The presumption must surely be that it is using it with reference to that kind of property with respect to which it is competent to legislate and to no other. The question is thus one of construction and unless the Act is to be regarded as wholly meaningless and ineffective, the Court is bound to construe the word 'property' as referring only to those forms of property with respect to which the Legislature which enacted the Act was competent to legislate; that is to say, property other than agricultural land.

The decision also does not, in my view, compel this Court to construe the definition of 'family' in a restrictive sense and to overlook the provisions of Section 5(2). The constitutional validity of Madras Act (VIII of 1961) cannot be any longer challenged in view of its inclusion in the 9th Schedule to the Constitution and it cannot also be said that the Legislature is incompetent to constitute the family defined in Section 3(14) as a unit for the purpose of fixing the ceiling and how the separate and joint properties of the members have to be treated while fixing the ceiling limit. As already said, by restricted construction of the definition of 'family' in Section 3(14) limiting it to apply to such members of the family as are owning a common or joint property the scope of the statute will get very much narrowed down and a large section of persons such as Muslims and Christians will have to be proceeded individually while Hindus alone will have to be proceeded as a unit. Such a construction has obviously to be rejected. I am, therefore, of the view that 'family' as defined in Section 3(14) of the Act will connote all persons referred to in that definition irrespective of the fact whether there is any joint ownership of the property by them or not and that under Section 5(2) the separate property of the individual members of the family so constituted has to be deemed as the property of the family for purpose of fixing the ceiling.

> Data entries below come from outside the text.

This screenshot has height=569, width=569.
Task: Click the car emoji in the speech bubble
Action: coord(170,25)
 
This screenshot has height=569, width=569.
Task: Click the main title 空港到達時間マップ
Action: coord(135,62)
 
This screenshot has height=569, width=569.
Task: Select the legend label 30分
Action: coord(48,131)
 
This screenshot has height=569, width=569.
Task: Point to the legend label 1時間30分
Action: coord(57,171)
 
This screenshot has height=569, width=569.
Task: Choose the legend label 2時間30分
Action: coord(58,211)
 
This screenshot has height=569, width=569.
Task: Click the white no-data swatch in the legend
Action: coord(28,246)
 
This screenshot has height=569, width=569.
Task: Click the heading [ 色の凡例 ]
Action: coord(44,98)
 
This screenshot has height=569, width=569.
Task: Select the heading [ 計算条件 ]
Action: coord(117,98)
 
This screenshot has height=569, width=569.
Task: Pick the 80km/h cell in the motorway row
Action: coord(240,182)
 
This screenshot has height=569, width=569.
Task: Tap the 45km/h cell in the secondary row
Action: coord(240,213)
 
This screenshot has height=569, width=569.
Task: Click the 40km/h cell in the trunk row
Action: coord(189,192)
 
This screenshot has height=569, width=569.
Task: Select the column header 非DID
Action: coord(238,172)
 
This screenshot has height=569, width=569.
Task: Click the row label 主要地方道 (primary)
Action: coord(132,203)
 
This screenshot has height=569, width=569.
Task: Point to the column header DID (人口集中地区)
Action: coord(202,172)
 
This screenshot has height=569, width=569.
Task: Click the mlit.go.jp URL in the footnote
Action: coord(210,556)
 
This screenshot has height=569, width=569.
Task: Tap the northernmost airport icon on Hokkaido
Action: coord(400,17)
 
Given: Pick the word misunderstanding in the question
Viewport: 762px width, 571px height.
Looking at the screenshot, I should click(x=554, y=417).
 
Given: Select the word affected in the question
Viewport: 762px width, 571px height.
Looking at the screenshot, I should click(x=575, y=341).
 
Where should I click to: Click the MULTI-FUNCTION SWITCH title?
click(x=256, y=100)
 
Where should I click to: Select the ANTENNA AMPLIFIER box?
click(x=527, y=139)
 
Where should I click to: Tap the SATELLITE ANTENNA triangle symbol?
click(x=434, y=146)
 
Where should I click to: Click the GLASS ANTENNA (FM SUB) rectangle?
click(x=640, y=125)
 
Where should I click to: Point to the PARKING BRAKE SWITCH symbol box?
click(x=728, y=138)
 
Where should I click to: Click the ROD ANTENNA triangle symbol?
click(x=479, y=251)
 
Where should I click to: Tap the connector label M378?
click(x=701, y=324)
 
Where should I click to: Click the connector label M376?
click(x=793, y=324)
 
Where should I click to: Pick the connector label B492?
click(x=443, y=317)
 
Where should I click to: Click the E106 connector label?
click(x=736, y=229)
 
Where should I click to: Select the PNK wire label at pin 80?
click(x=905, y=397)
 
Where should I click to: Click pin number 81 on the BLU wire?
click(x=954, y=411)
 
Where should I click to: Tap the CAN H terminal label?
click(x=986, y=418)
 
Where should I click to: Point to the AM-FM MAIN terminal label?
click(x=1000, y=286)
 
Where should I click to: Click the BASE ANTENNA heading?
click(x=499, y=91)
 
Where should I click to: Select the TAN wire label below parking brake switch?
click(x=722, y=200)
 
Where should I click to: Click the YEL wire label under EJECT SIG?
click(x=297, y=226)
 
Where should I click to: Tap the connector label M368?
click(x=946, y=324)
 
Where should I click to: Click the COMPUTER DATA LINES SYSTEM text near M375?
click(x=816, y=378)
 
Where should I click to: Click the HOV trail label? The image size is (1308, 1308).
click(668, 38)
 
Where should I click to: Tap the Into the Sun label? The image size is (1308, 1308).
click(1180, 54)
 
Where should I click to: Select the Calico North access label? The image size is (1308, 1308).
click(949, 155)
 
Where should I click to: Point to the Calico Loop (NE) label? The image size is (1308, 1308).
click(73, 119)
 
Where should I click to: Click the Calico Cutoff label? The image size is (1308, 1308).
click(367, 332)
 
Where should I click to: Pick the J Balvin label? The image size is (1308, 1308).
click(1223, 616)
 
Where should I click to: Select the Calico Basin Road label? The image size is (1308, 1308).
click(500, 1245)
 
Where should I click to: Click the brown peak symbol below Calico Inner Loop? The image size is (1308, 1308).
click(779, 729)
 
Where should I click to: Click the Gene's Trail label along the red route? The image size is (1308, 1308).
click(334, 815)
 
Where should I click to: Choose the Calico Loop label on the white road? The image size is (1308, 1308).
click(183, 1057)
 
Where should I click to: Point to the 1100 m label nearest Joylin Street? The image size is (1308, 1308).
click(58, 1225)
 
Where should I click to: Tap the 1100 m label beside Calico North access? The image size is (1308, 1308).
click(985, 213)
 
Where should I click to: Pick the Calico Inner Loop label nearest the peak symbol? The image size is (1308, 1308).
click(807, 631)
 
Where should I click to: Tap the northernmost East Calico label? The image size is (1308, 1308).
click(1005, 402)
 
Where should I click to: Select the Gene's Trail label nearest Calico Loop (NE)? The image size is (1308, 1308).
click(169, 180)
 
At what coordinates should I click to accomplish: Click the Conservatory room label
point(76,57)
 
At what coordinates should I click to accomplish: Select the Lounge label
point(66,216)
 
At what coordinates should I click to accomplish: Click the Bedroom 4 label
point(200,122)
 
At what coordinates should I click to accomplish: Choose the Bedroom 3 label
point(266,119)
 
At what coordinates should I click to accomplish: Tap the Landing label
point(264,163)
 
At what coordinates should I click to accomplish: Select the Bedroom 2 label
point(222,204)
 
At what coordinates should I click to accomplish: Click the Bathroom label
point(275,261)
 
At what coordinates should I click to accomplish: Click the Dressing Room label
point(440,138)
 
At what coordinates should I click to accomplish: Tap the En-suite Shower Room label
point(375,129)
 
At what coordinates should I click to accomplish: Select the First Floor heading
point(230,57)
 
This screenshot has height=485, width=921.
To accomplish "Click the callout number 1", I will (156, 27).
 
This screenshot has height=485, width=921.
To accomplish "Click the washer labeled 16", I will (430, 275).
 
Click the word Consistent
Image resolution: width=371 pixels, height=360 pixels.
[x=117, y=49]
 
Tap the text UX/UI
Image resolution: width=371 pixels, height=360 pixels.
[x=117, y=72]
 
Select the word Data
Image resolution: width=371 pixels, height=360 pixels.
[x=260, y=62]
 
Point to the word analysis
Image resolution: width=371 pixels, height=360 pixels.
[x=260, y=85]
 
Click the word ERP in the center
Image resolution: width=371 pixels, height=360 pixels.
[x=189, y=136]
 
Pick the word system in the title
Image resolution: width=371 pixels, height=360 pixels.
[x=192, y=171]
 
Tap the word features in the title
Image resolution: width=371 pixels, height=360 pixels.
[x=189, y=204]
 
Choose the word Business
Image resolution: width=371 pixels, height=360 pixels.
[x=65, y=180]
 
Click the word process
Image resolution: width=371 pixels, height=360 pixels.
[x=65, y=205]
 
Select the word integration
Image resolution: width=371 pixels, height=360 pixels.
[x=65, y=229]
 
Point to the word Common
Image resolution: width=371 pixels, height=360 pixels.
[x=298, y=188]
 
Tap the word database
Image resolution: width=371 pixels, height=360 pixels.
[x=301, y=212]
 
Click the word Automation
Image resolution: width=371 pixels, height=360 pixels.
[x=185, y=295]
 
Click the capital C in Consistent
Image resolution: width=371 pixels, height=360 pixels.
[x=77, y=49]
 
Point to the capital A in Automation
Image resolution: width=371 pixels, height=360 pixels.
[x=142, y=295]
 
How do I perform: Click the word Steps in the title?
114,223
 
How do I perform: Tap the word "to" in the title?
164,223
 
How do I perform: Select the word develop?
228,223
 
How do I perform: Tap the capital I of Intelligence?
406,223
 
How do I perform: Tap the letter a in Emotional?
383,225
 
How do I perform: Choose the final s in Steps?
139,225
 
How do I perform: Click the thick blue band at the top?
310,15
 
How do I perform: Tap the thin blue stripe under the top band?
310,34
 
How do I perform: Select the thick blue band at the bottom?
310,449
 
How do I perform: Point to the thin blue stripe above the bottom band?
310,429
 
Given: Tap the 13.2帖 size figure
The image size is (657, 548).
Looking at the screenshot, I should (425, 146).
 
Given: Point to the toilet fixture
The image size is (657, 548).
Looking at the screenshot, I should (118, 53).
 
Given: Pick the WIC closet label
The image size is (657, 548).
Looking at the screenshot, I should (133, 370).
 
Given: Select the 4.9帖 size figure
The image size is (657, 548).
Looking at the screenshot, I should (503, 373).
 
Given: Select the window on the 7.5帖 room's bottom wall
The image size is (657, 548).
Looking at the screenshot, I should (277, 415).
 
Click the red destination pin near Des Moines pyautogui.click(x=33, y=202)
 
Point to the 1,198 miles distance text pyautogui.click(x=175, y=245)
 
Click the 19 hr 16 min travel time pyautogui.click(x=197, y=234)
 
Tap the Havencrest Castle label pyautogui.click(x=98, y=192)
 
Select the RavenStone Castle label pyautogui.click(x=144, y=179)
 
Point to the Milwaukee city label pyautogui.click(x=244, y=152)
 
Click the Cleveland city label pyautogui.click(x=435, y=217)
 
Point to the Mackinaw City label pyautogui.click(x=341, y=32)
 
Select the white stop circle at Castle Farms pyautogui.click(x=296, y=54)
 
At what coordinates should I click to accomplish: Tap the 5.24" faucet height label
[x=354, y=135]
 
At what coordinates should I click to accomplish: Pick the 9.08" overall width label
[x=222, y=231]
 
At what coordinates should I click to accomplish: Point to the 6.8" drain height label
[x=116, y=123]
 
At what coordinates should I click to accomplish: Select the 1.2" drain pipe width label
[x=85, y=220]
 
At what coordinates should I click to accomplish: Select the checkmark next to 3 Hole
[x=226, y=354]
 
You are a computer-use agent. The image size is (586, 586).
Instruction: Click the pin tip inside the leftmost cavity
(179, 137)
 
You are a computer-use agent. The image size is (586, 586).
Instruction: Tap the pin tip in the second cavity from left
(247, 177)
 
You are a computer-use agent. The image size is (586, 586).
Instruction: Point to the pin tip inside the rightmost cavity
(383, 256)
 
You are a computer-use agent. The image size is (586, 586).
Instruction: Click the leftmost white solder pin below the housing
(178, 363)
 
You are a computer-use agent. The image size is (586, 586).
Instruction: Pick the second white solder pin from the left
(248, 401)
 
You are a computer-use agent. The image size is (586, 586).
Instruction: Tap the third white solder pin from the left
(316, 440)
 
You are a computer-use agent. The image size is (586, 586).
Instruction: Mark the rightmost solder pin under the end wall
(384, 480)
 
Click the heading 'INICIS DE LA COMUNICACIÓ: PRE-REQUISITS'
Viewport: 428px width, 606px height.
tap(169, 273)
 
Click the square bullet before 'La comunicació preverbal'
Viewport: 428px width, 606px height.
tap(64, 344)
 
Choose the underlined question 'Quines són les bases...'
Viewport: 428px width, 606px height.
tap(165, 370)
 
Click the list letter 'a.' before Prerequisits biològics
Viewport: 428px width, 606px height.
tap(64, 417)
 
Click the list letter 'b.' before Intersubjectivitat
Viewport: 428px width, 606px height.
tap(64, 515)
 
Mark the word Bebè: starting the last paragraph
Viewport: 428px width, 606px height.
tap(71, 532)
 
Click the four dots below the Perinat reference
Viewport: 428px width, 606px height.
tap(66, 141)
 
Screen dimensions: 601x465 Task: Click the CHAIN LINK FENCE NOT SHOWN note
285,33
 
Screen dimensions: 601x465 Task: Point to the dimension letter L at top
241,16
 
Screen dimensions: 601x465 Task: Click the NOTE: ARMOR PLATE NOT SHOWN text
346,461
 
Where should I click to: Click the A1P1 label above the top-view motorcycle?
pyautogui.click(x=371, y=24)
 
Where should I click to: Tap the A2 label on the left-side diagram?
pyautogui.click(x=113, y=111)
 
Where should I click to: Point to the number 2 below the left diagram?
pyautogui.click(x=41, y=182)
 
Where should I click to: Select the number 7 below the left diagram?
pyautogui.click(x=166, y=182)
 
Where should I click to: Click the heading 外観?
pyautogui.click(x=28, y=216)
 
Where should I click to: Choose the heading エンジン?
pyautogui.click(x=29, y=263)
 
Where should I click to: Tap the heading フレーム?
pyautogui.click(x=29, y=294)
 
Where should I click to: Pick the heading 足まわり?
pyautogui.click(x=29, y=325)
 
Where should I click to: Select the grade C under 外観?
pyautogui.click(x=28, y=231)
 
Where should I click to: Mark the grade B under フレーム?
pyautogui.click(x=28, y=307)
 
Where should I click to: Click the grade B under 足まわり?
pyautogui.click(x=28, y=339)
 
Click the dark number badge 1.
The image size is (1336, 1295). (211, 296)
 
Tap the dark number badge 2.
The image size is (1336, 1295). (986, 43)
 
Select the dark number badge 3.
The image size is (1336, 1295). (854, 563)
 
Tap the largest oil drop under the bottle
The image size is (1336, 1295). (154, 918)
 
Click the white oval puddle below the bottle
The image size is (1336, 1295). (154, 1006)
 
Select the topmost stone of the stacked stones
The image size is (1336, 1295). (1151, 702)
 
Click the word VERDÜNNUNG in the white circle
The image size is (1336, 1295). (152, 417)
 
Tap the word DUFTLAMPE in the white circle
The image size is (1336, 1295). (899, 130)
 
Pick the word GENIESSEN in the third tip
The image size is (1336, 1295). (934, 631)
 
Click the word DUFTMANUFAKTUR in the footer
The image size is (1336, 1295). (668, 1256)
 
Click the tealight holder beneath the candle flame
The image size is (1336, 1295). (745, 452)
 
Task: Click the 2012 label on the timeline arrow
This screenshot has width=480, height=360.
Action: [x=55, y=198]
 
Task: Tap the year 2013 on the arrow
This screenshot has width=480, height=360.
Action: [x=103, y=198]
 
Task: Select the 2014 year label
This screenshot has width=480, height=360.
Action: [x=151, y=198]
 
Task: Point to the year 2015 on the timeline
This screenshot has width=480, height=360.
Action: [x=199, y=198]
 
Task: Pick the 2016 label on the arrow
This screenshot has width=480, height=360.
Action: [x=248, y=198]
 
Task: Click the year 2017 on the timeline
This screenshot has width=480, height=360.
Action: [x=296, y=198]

10. I find Ramaprasada Rao, J., has taken a similar view in Manki Bai Ammal v. State of Madras : (1969)2MLJ572 . In that case the learned Judge has rejected the contention that the separate holding of a minor son should not be treated as the property held by the family and held that such property of the minor should be tacked on and reckoned along with the holding which other members of the family had. With respect I agree with that view.

11. In the result all the contentions raised by the petitioners in the above two civil revision petitions have to be rejected. The civil revision petitions are, therefore, dismissed, but, in the circumstances without costs.